What does it mean for mortgage holders or those wanting a mortgage?
Well, there’s good news if you’re on a fixed rate, but not if you’re on a variable rate.
But first, let’s look at what the Bank of England has done.
Why has the Bank of England increased interest rates?
The Bank of England’s Monetary Policy Committee (MPC) voted for the 10th consecutive time to raise the cost of borrowing to a 15-year high.
The MPC sets monetary policy to meet its inflation target. The rate of Inflation currently stands at 10.5% – well above its 2% target.
The central bank has increased the interest rate in the hope of reducing consumer spending in order to tackle this high inflation rate.
Higher interest rates make it more expensive for people to borrow money and encourage people to save, which means people will tend to spend less.
If people spend less on goods and services then the prices of those things tend to rise more slowly, and slower price rises mean a lower rate of inflation.
Chancellor Jeremy Hunt said: “Inflation is a stealth tax that is the biggest threat to living standards in a generation, so we support the Bank’s action today so we succeed in halving inflation this year.
“We will play our part by making sure government decisions are in lockstep with the Bank’s approach, including by resisting the urge right now to fund additional spending or tax cuts through borrowing, which will only add fuel to the inflation fire and prolong the pain for everyone.”
Have interest rates reached a peak?
The Bank of England suggested that the tenth consecutive hike in interest rates could be the last for the time being.
It said that it would only raise rates further “if there were to be evidence of more persistent [inflationary] pressures” than already forecast.
The forecasts currently suggest that inflation has now peaked and that it will come down gradually this year and next.
Its central inflation forecast shows it thinks price rises will quickly reduce from December’s 10.5 per cent annual rate to below 4 per cent by the end of this year. Inflation is then predicted to drop well below the Bank’s 2 per cent target in 2024.
What does it mean for mortgages?
Those with mortgages – or hoping to get one soon – may be wondering what the increase in interest rates means for them.
A spokesperson from Expert Mortgage Advisor told FactCheck that due to several increases in the Bank of England base rate, there is “a lot of uncertainty in the mortgage market”.

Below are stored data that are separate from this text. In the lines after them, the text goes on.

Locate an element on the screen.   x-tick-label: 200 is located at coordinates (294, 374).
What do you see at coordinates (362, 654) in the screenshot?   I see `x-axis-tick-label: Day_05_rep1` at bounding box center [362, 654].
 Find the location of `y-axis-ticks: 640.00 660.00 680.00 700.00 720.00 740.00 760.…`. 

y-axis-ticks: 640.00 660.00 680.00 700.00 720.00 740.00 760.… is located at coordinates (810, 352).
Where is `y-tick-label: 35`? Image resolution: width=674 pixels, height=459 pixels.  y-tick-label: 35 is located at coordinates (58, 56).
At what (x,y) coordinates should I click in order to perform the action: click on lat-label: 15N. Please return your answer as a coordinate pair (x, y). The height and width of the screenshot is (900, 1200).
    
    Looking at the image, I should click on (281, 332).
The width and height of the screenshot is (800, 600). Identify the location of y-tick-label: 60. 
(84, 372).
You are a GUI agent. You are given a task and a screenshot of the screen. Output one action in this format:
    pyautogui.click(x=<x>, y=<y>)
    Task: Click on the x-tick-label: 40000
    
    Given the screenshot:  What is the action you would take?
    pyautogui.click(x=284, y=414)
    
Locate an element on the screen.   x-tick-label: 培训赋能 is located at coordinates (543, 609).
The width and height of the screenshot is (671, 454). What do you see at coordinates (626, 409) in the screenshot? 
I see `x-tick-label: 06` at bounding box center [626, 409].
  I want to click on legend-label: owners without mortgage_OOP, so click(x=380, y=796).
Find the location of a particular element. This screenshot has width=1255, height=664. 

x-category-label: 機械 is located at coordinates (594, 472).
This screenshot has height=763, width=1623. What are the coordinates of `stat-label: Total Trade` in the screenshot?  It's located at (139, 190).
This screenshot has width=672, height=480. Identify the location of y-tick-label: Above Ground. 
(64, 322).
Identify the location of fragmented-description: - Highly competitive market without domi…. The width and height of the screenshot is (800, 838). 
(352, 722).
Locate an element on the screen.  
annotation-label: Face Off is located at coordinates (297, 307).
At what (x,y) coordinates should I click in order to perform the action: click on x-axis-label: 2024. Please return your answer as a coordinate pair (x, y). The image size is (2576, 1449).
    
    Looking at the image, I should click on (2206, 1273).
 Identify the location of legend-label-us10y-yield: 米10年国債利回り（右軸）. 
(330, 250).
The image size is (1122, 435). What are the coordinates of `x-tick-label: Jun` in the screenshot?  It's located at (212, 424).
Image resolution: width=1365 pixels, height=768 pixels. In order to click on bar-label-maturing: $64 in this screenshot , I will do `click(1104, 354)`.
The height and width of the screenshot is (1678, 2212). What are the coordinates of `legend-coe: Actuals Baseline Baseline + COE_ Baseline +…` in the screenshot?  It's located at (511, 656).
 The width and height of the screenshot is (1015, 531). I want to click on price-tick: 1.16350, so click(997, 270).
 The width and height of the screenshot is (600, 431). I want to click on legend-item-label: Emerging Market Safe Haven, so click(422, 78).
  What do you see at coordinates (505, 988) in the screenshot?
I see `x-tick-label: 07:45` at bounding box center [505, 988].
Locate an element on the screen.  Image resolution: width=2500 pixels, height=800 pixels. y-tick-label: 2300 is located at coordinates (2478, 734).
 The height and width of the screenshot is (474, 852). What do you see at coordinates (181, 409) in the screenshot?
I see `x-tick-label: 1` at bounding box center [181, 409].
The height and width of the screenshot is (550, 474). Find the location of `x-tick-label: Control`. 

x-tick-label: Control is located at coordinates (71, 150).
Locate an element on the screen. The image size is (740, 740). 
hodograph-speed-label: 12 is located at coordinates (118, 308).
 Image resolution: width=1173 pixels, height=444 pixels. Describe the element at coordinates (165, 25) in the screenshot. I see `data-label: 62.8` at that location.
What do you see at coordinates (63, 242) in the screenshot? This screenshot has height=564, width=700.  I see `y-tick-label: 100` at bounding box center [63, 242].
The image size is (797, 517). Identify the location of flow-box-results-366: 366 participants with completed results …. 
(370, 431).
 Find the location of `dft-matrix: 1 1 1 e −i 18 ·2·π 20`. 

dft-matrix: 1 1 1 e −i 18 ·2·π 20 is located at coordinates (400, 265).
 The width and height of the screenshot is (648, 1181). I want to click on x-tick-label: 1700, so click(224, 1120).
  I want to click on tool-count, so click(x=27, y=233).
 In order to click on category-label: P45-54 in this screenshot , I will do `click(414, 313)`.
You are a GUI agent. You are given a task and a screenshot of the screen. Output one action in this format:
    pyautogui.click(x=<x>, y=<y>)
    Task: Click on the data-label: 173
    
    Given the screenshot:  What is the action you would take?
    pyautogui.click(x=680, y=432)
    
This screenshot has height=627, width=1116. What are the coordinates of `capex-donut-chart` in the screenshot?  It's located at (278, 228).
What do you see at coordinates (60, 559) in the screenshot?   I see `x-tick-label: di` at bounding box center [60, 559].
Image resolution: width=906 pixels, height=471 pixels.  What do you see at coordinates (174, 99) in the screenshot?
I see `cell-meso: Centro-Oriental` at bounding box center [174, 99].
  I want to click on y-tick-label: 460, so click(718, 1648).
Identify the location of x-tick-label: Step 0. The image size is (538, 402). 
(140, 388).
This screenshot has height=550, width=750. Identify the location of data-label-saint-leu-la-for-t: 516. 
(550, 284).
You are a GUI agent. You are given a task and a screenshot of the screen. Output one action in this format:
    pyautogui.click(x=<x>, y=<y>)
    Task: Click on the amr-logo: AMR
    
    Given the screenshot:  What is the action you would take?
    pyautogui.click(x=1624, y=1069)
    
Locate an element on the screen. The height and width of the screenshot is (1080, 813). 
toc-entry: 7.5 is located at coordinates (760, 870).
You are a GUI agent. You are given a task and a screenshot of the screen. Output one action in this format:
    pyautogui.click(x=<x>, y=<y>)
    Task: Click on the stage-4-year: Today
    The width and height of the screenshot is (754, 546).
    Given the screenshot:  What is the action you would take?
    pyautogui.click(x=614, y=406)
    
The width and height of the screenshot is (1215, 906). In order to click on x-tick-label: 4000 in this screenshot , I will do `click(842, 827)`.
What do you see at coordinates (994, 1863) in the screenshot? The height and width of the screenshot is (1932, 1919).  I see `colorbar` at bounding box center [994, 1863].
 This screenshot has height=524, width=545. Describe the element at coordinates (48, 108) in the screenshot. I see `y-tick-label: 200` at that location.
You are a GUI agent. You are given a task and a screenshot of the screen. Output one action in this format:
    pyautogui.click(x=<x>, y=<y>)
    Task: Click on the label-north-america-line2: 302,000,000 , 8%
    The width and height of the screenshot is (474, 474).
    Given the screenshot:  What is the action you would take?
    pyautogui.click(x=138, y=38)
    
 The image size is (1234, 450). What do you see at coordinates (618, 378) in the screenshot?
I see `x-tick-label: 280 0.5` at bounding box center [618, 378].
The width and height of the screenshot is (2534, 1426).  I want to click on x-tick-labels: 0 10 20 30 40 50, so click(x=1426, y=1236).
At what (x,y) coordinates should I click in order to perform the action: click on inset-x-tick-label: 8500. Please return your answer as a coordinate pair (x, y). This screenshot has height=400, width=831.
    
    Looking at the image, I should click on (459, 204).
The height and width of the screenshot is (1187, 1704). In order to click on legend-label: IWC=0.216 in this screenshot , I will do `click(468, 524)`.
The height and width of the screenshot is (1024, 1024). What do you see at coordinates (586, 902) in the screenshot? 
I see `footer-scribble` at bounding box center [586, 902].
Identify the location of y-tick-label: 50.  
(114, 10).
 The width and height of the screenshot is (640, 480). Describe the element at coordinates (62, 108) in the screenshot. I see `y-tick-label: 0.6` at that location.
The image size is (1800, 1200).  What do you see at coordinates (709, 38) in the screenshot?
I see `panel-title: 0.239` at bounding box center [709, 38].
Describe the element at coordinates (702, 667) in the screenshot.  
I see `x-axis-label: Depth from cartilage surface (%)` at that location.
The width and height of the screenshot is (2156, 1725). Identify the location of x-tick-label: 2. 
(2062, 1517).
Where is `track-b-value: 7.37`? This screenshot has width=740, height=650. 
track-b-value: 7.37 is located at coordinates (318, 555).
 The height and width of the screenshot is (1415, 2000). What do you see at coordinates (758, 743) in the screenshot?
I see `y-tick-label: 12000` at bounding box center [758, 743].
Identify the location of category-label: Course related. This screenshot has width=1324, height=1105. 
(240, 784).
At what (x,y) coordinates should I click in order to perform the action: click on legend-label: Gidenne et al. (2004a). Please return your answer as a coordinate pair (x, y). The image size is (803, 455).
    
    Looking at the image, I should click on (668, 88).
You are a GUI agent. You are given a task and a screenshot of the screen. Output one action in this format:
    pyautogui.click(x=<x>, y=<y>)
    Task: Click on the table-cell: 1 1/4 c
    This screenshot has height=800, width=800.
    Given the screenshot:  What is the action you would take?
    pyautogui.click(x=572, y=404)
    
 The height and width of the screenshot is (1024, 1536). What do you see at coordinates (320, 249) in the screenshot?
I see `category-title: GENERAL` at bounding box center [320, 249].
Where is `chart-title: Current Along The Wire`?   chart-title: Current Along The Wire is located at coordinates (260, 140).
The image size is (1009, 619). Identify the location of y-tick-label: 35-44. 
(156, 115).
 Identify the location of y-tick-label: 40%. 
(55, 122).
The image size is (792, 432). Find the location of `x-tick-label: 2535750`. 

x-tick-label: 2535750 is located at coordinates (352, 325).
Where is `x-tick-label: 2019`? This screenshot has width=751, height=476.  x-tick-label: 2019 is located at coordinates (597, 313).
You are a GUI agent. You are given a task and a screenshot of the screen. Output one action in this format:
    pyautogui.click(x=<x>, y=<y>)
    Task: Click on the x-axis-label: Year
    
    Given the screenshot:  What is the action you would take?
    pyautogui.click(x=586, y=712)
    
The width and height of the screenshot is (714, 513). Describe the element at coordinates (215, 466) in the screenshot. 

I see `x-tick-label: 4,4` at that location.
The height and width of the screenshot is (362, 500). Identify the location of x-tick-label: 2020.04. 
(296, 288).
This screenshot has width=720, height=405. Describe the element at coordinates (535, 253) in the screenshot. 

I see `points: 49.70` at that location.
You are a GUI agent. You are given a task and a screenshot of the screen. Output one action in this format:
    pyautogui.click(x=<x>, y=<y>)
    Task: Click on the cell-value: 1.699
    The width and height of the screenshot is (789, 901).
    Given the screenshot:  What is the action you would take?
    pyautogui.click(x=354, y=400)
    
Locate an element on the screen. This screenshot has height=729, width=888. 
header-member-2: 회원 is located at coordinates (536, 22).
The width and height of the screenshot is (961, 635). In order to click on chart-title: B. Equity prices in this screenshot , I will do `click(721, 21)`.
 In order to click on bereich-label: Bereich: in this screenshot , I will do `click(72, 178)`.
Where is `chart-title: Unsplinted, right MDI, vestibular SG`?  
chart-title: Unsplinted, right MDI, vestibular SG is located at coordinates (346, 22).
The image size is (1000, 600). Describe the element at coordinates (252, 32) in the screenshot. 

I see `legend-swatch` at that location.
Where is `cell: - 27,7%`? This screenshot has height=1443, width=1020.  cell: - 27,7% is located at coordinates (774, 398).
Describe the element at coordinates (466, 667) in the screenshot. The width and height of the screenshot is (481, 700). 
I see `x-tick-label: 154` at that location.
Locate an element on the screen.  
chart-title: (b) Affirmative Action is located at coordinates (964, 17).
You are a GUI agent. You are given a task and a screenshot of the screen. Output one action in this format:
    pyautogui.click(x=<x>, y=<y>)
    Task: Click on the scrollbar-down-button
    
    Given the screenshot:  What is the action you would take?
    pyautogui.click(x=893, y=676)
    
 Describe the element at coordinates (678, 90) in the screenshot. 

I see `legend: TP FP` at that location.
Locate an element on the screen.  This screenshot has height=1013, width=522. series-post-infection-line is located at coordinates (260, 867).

They said this is because interest rates could further increase at later dates and that lenders are also “more reluctant than previous years to fix rates for longer periods of time”, such as ten year deals.
Lenders have also “tightened” their criteria, meaning mortgage approval has become “more difficult” when compared to the last five years, the spokesperson added.
They told us that this is largely because higher interest rates have made mortgages unaffordable to a greater number of applicants.
Martin Lewis, the Money Saving Expert founder, said the Bank of England’s interest rate hike would result in further problems for some mortgage holders.
He said those who are on deals linked to the Bank’s base rate will face hundreds of pounds of additional costs.
Writing on Twitter, Mr Lewis said: “Variable/tracker rate repayment mortgages will rise [around] £25/mth (£300/yr) per £100,000 of mortgage.”
But he noted that existing fixed rates “won’t change”.
This is echoed by the HomeOwners Alliance, who said the rates on fixed rate mortgages have fallen again, but for homeowners on their lender’s standard variable rate, rates are “soaring”.
Brian Murphy, Head of Lending at Mortgage Advice Bureau, said he urges anyone who is concerned about their ability to pay their mortgage or afford a new one to speak to an adviser, who will help them “navigate what may feel like an overwhelming situation”.
“It’s hard to feel positive at the moment, but all predictions suggest we are close to reaching the peak of the hikes – and all eyes will be on the next decision to determine whether interest rates have any further distance to climb,” he added.
The next announcement on interest rates is on 23 March 2023.